• _Description of the task_
Below is a set of records. Repeat all of them exactly.

[[ Information, beginning ]]

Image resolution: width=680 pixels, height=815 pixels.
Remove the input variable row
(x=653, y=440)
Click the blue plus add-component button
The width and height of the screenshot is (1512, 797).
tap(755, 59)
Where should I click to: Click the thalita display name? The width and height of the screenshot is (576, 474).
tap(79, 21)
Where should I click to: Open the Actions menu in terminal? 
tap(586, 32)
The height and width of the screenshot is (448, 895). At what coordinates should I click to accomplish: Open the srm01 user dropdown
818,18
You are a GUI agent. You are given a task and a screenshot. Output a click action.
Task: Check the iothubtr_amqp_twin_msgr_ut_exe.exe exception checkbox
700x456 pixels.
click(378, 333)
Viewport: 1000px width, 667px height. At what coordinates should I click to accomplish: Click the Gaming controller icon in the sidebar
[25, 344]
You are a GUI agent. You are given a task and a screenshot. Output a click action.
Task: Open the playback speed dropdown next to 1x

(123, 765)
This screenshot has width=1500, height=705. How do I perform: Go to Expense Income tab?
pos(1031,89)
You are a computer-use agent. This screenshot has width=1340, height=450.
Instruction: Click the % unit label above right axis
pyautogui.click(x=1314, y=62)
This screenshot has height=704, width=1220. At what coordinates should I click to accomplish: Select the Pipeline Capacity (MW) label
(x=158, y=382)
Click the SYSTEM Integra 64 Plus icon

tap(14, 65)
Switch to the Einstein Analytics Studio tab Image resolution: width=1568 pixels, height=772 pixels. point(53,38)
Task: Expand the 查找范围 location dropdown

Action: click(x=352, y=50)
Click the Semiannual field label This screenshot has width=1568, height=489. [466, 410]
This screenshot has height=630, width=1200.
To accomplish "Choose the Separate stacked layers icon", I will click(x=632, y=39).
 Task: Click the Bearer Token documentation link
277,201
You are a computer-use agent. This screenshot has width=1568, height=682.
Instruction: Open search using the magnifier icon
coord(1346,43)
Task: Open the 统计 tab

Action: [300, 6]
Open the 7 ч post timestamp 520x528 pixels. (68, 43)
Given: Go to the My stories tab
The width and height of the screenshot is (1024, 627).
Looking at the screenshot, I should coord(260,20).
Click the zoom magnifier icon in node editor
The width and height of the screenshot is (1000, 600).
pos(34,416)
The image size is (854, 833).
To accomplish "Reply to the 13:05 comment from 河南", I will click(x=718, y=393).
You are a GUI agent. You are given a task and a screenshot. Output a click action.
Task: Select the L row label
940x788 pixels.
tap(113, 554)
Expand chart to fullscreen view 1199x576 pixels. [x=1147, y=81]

[[ Information, end ]]

• _Solution to this task_
Image resolution: width=680 pixels, height=815 pixels.
Remove the input variable row
(x=653, y=440)
Click the blue plus add-component button
The width and height of the screenshot is (1512, 797).
tap(755, 59)
Where should I click to: Click the thalita display name? The width and height of the screenshot is (576, 474).
tap(79, 21)
Where should I click to: Open the Actions menu in terminal? 
tap(586, 32)
The height and width of the screenshot is (448, 895). At what coordinates should I click to accomplish: Open the srm01 user dropdown
818,18
You are a GUI agent. You are given a task and a screenshot. Output a click action.
Task: Check the iothubtr_amqp_twin_msgr_ut_exe.exe exception checkbox
700x456 pixels.
click(378, 333)
Viewport: 1000px width, 667px height. At what coordinates should I click to accomplish: Click the Gaming controller icon in the sidebar
[25, 344]
You are a GUI agent. You are given a task and a screenshot. Output a click action.
Task: Open the playback speed dropdown next to 1x

(123, 765)
This screenshot has width=1500, height=705. How do I perform: Go to Expense Income tab?
pos(1031,89)
You are a computer-use agent. This screenshot has width=1340, height=450.
Instruction: Click the % unit label above right axis
pyautogui.click(x=1314, y=62)
This screenshot has height=704, width=1220. At what coordinates should I click to accomplish: Select the Pipeline Capacity (MW) label
(x=158, y=382)
Click the SYSTEM Integra 64 Plus icon

tap(14, 65)
Switch to the Einstein Analytics Studio tab Image resolution: width=1568 pixels, height=772 pixels. point(53,38)
Task: Expand the 查找范围 location dropdown

Action: click(x=352, y=50)
Click the Semiannual field label This screenshot has width=1568, height=489. [466, 410]
This screenshot has height=630, width=1200.
To accomplish "Choose the Separate stacked layers icon", I will click(x=632, y=39).
 Task: Click the Bearer Token documentation link
277,201
You are a computer-use agent. This screenshot has width=1568, height=682.
Instruction: Open search using the magnifier icon
coord(1346,43)
Task: Open the 统计 tab

Action: [300, 6]
Open the 7 ч post timestamp 520x528 pixels. (68, 43)
Given: Go to the My stories tab
The width and height of the screenshot is (1024, 627).
Looking at the screenshot, I should coord(260,20).
Click the zoom magnifier icon in node editor
The width and height of the screenshot is (1000, 600).
pos(34,416)
The image size is (854, 833).
To accomplish "Reply to the 13:05 comment from 河南", I will click(x=718, y=393).
You are a GUI agent. You are given a task and a screenshot. Output a click action.
Task: Select the L row label
940x788 pixels.
tap(113, 554)
Expand chart to fullscreen view 1199x576 pixels. [x=1147, y=81]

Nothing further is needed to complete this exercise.